One of those Werner Herzog films i saw back in my early 20’s. Oddly compelling at the time.
Not now though. Odd yes, but not especially compelling.
Bruno S – who plays Stroszek - is odd bordering on idiot; he declaims his lines in a faux oratory style as if he’s acting being an actor .There’s no appropriate feeling going on to match whats being said. A simpleton sort of soul, vaguely sympathetic, but also strangely alienating. His personal peculiarities belonging somewhere along the Autistic spectrum, left of Aspergers. After a while i found his blank idiocy disingenuously disengaging.
Disingenuously disengaging is how i found the rest of the film too.
Apparently Ian Curtis - of Joy Division – watched this the night he hung himself. I suppose if you were feeling especially alienated this film would speak to you, alienate you even better.
The scenes at the end; of the truck automatically circuiting round and round, the automated dancing chicken spinning itself madlessly about on its dish, Bruno S swung up high and helpless on the ski lift….these scenes disturbingly stick with you, like images from a bad dream you had, and don’t care too much to remember.

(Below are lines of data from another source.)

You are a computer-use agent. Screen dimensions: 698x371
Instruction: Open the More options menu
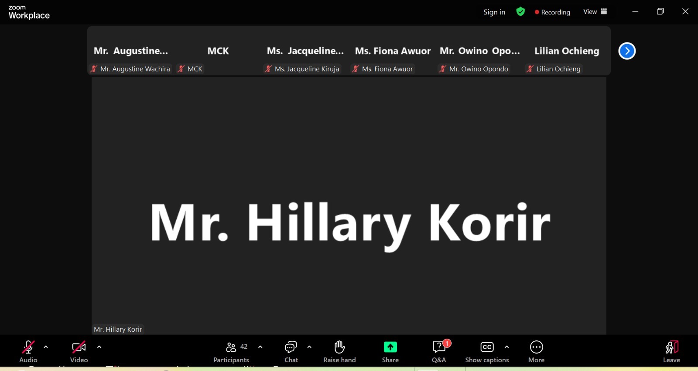pos(537,352)
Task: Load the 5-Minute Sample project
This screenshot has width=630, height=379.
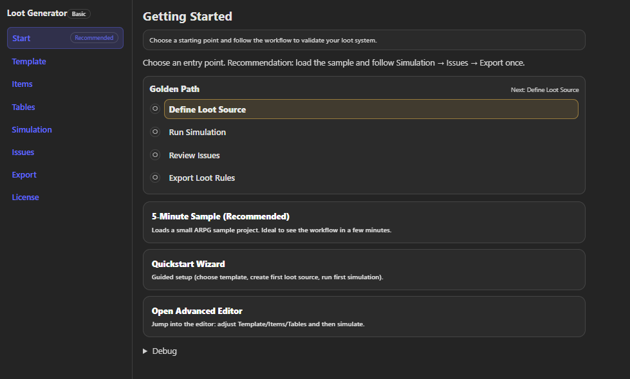Action: pos(364,222)
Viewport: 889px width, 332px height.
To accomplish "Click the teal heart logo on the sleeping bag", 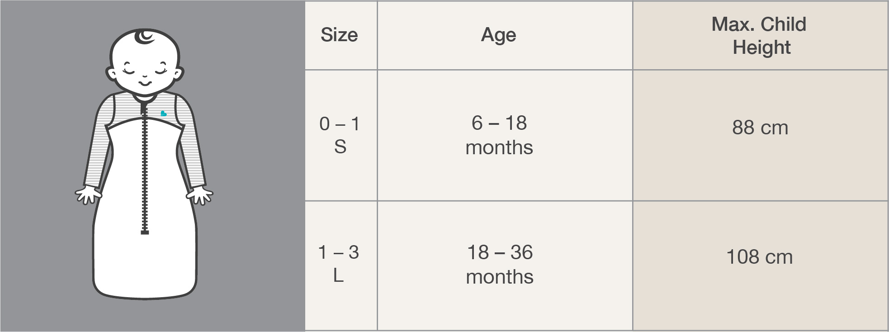I will [163, 114].
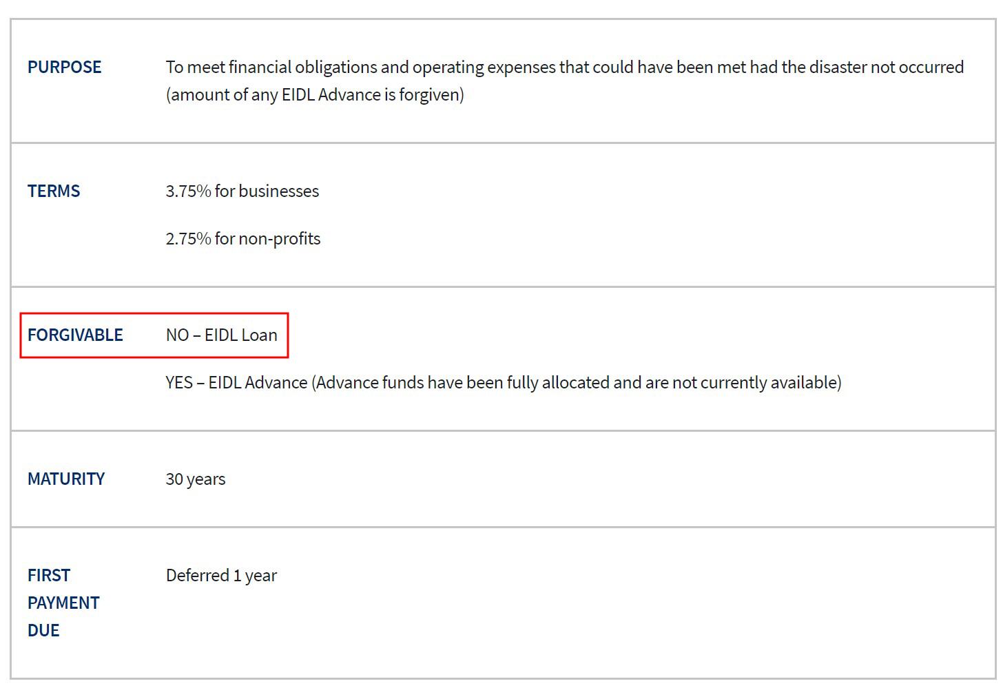Click the 'Deferred 1 year' text
This screenshot has height=688, width=1003.
221,575
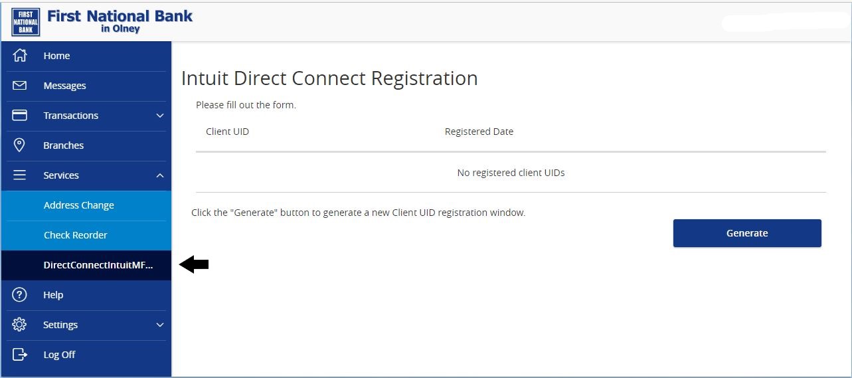
Task: Click the Help question mark icon
Action: tap(20, 295)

Herzog peoples this film with misfit eccentrics and their eccentricities (like he does in most of his films) losers living as outsiders, not fitting into the “norm”, not fit for the norm – even though they appear to have naive hope in US style normality, materialistic aspirations. You know they’re never gonna fit in, are doomed to be defeated by their automated failure-lifes. Just as alienated and automated as those dancing chickens really.

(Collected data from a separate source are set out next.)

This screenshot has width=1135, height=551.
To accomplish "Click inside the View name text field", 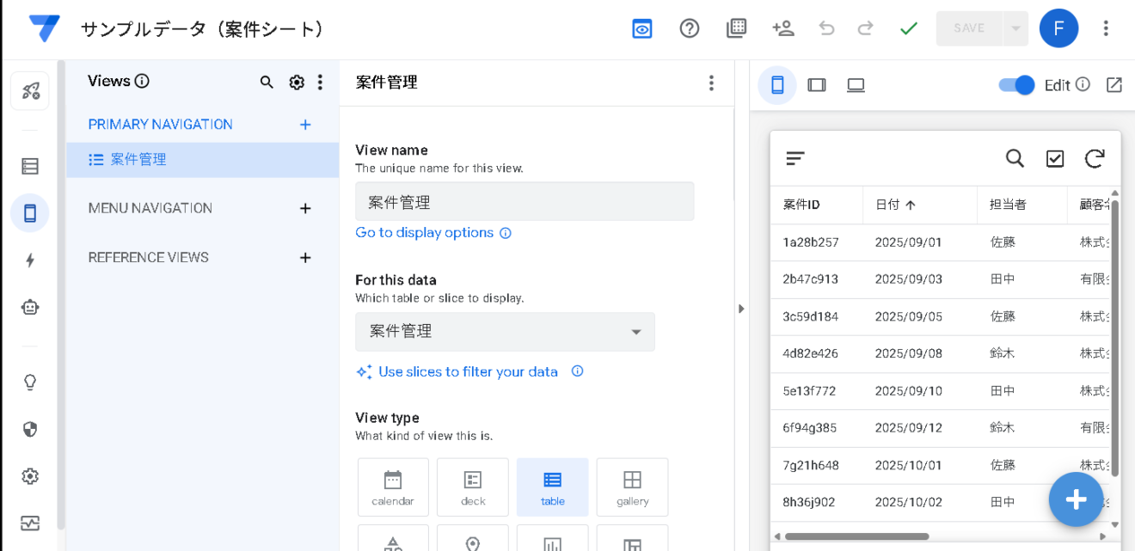I will pyautogui.click(x=525, y=200).
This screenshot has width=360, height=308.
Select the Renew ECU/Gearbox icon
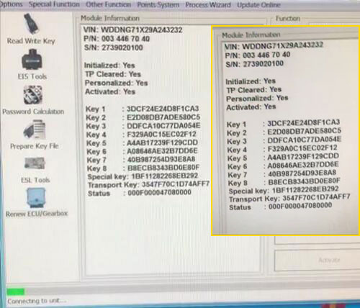(36, 198)
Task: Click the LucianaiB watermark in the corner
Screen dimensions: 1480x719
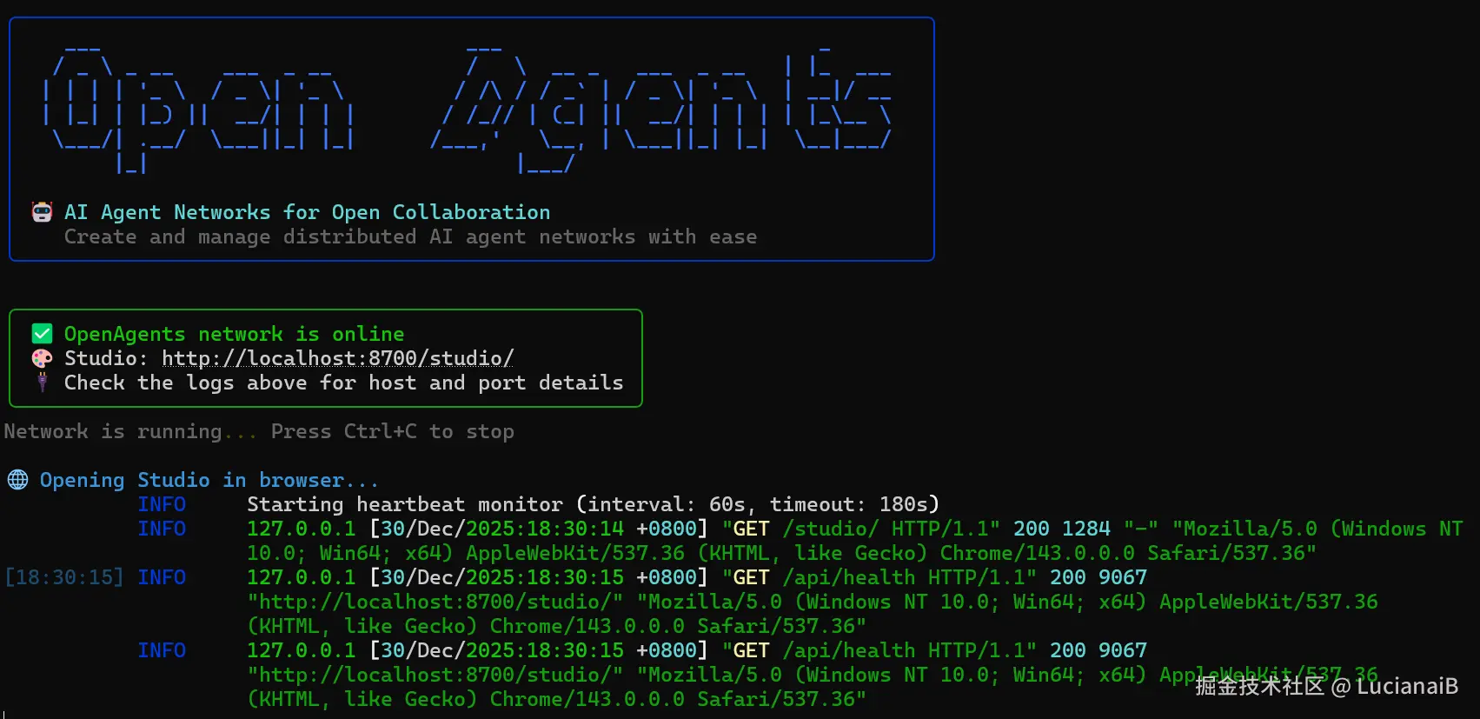Action: 1407,686
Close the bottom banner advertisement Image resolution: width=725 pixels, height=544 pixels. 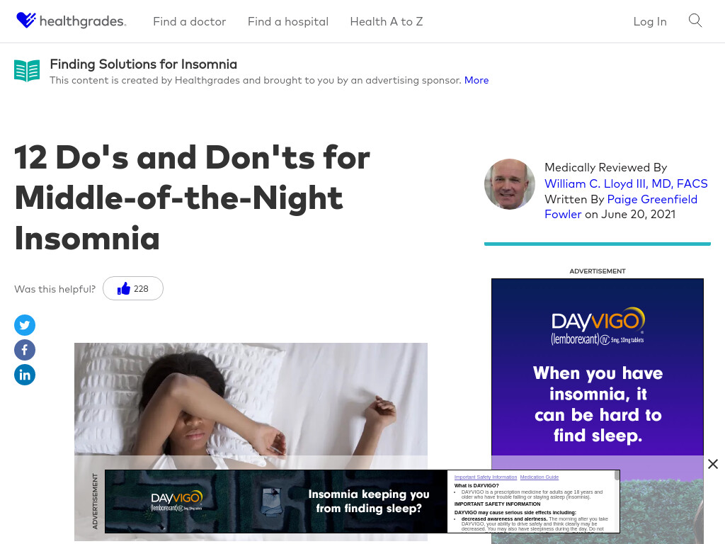[x=712, y=464]
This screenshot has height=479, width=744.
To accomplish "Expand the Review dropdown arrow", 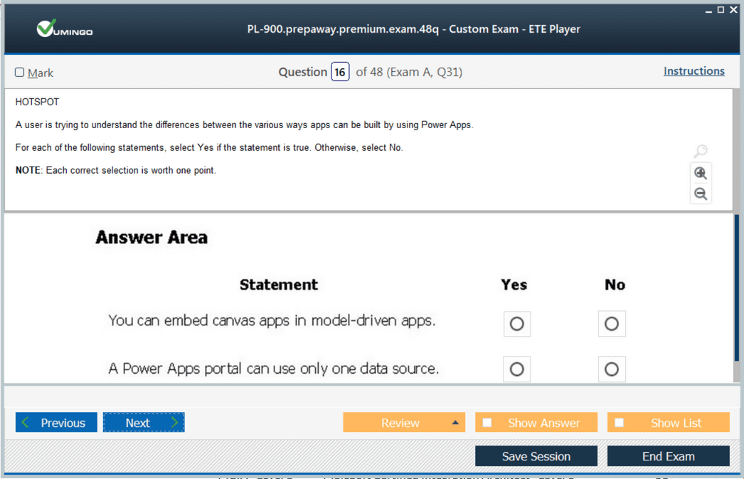I will [x=455, y=423].
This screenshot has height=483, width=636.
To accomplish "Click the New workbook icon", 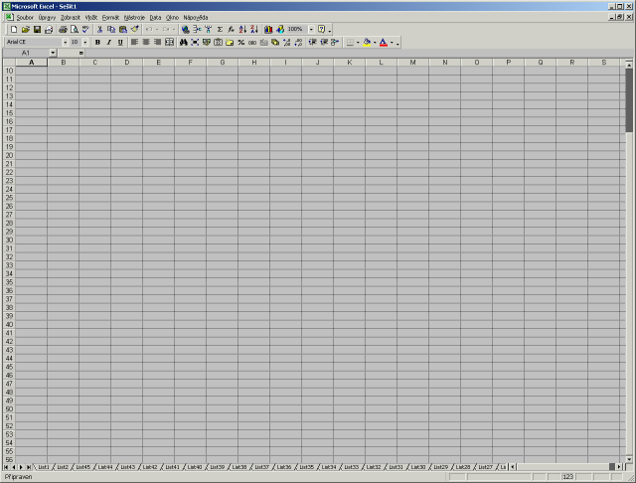I will 13,30.
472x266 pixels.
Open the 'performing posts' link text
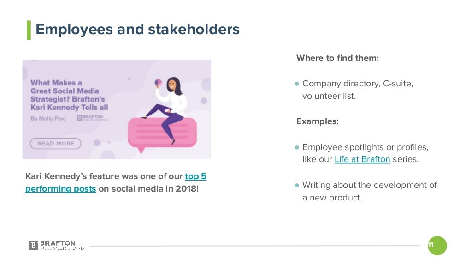point(60,189)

I don’t know about Werner Herzog. I suppose back in the 70’s he seemed like a mad mystic visionary. And then you get to hear how dull he is interviewed, like a softly spoken, mild-mannered NHS line-manager. And the films he’s made in the last 20 years or so seem stripped of that cult like allure.

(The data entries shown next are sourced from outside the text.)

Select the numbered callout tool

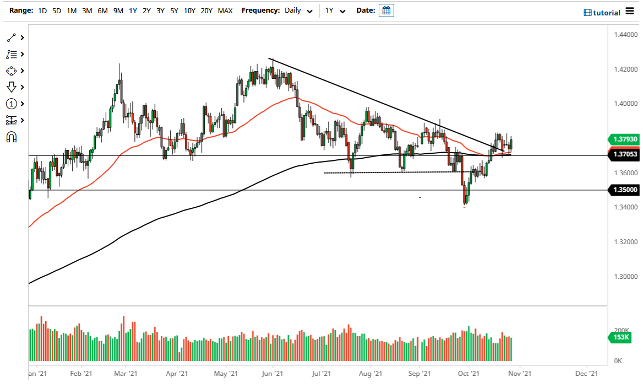10,104
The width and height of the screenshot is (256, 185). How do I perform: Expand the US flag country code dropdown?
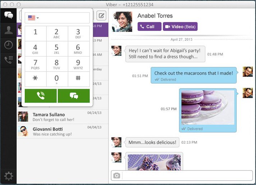coord(33,18)
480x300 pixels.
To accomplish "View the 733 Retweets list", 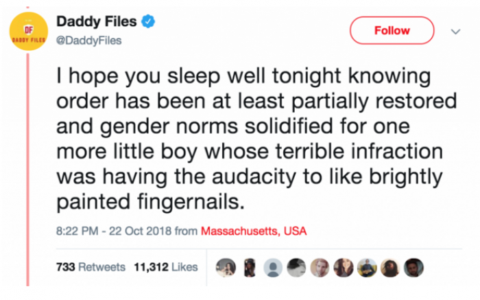I will (91, 266).
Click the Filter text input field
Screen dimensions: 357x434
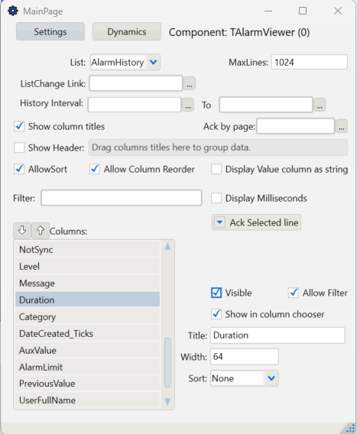pos(122,198)
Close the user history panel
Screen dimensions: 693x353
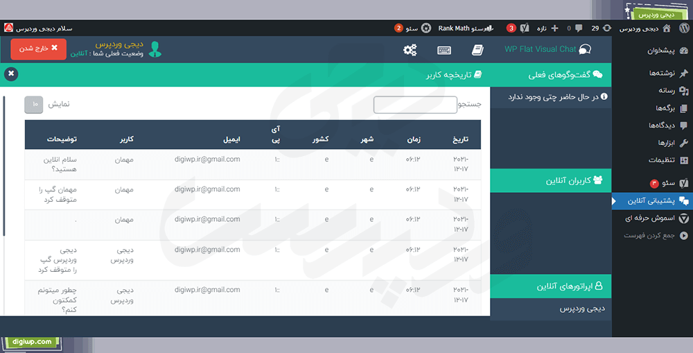11,74
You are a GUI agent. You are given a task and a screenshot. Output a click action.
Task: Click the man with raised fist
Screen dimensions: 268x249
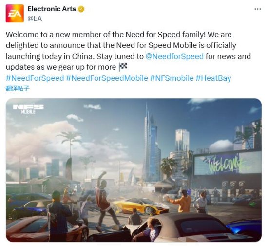click(104, 201)
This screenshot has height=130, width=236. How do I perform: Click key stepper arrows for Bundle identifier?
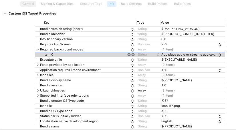(x=132, y=34)
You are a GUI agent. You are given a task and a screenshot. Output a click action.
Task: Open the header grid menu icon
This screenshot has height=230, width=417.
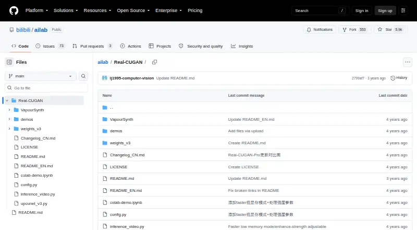click(403, 10)
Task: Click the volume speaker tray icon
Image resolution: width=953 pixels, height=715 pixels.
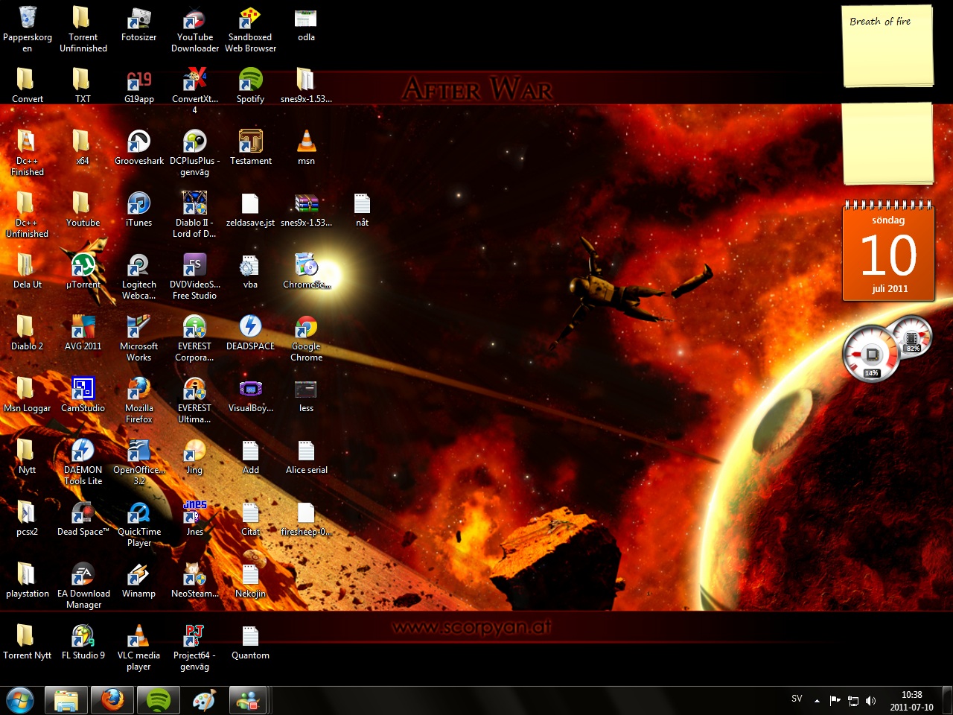Action: pyautogui.click(x=871, y=701)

Maybe its because we have access to so much film these days, via Dvds, the Internet, etc; we’ve got so much to see – so the tolerance level for stuff that looks willfully obscure, cerebral, or “difficult” is much lower. Well, it is with me. I’m just not prepared to put up with the Herzogs, Wenders, and Godards of this world boring me to death with their pet abstractions and obsessions.
And maybe i don’t need or want to watch films that don’t inspire me, don’t charm me, don’t move me; films – like this one is – that make life feel negatively displaced, estranged, futile.
Maybe i’ve just grown-up, got older, matured. I know better now the kind of films i “really” like to see, rather than the films i ought to be admiring.